▶ [List of tasks]:
1. In the forum post on syncing mdadm RAID partitions, translate this sentence into Spanish: "I`m using mdadm software raid on my machine (RAID10 to be exact)."
2. Retype the stretch of the forum post on syncing mdadm RAID partitions from "Currently i have for" through "small virtual hosting.".
3. Continue the forum post on syncing mdadm RAID partitions from the point where it stops.

# Syncing two mdadm raid partitions

## Sarenka

Hi,

I`m using mdadm software raid on my machine (RAID10 to be exact).

Now I`d like to change partition layout (current was created quite a few years back and recently became insufficient). Only problem is that I have to do this "on the fly".

I`ve added two extra drives and created on them exact copy of partitions layout which is based on RAID1 madam.

Now I`m looking for a way two sync those two sets (ex. currently I have /home on /dev/md6 which is RAID10 and a prepared /dev/md16 on two new disks which is RAID1) and next to remount two temporary RAID1 arrays (and, after changing layout, move everything back to RAID10).

In another words:

Currently i have for disks - /dev/sd[a-d] which are still working in a config made on old 40GB drives based on RAID10 arrays (but,. after years they are in fact 500GB drives).

I have two drives - /dev/sd[ef] with mirror of partition layout from /dev/sd[a-d].

What I want to do is to copy "on-the-fly" from /dev/sd[a-d] to /dev/sd[e-f], change size of partitions on /dev/sd[a-d] and move data back to on them.

And I`d like to minimize downtime, because partitions which I want to move are /var and /home and the box is acting as a small virtual hosting.

▶ [Information provided]:
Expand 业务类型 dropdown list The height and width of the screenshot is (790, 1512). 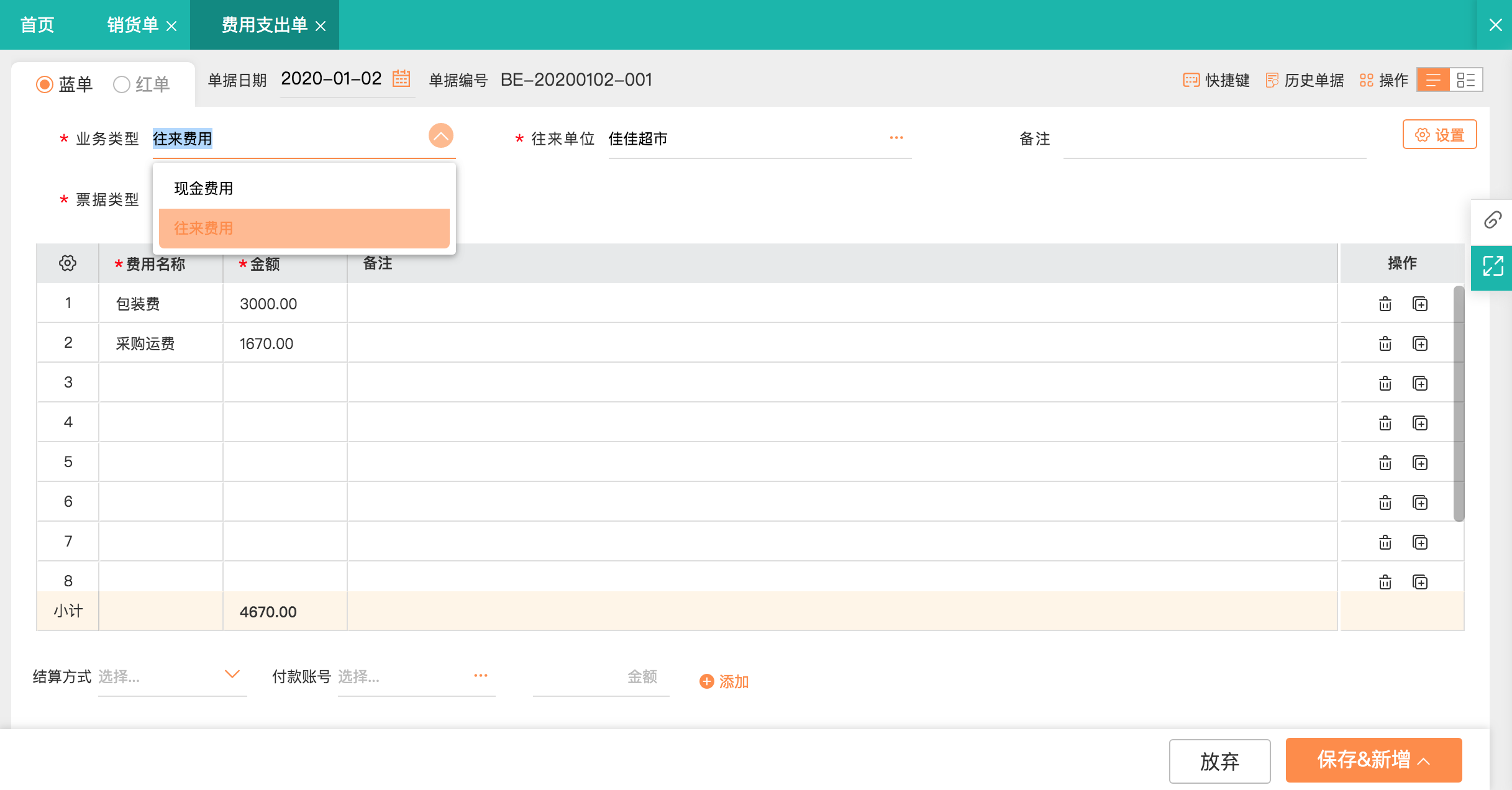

▶ [Answers per task]:
1. Estoy usando RAID por software con mdadm en mi máquina (RAID10, para ser exactos).

2.
Currently i have for disks - /dev/sd[a-d] which are still working in a config made on old 40GB drives based on RAID10 arrays (but,. after years they are in fact 500GB drives).

I have two drives - /dev/sd[ef] with mirror of partition layout from /dev/sd[a-d].

What I want to do is to copy "on-the-fly" from /dev/sd[a-d] to /dev/sd[e-f], change size of partitions on /dev/sd[a-d] and move data back to on them.

And I`d like to minimize downtime, because partitions which I want to move are /var and /home and the box is acting as a small virtual hosting.

3.
----------

## NeddySeagoon

Sarenka,

You will have to make the source partitions read only for the duration of the copies.

Thats will be ok provided only root is logged in.

Making /var read only is probaby not possible as the system writes logs and lock files there.

You could reboot to put /var in /dev/shm ... so its in RAM, then mount the real /var that you want to save somewhere else for the copy.

----------

## Anarcho

You might even consider using unionfs for mounting a transparent tmpfs over the /var mountpoint.

Then you can copy the input from the original /var (which should be ro mounted then) while the system can still use the /var partition because it is overlayed with a unionfs/tempfs.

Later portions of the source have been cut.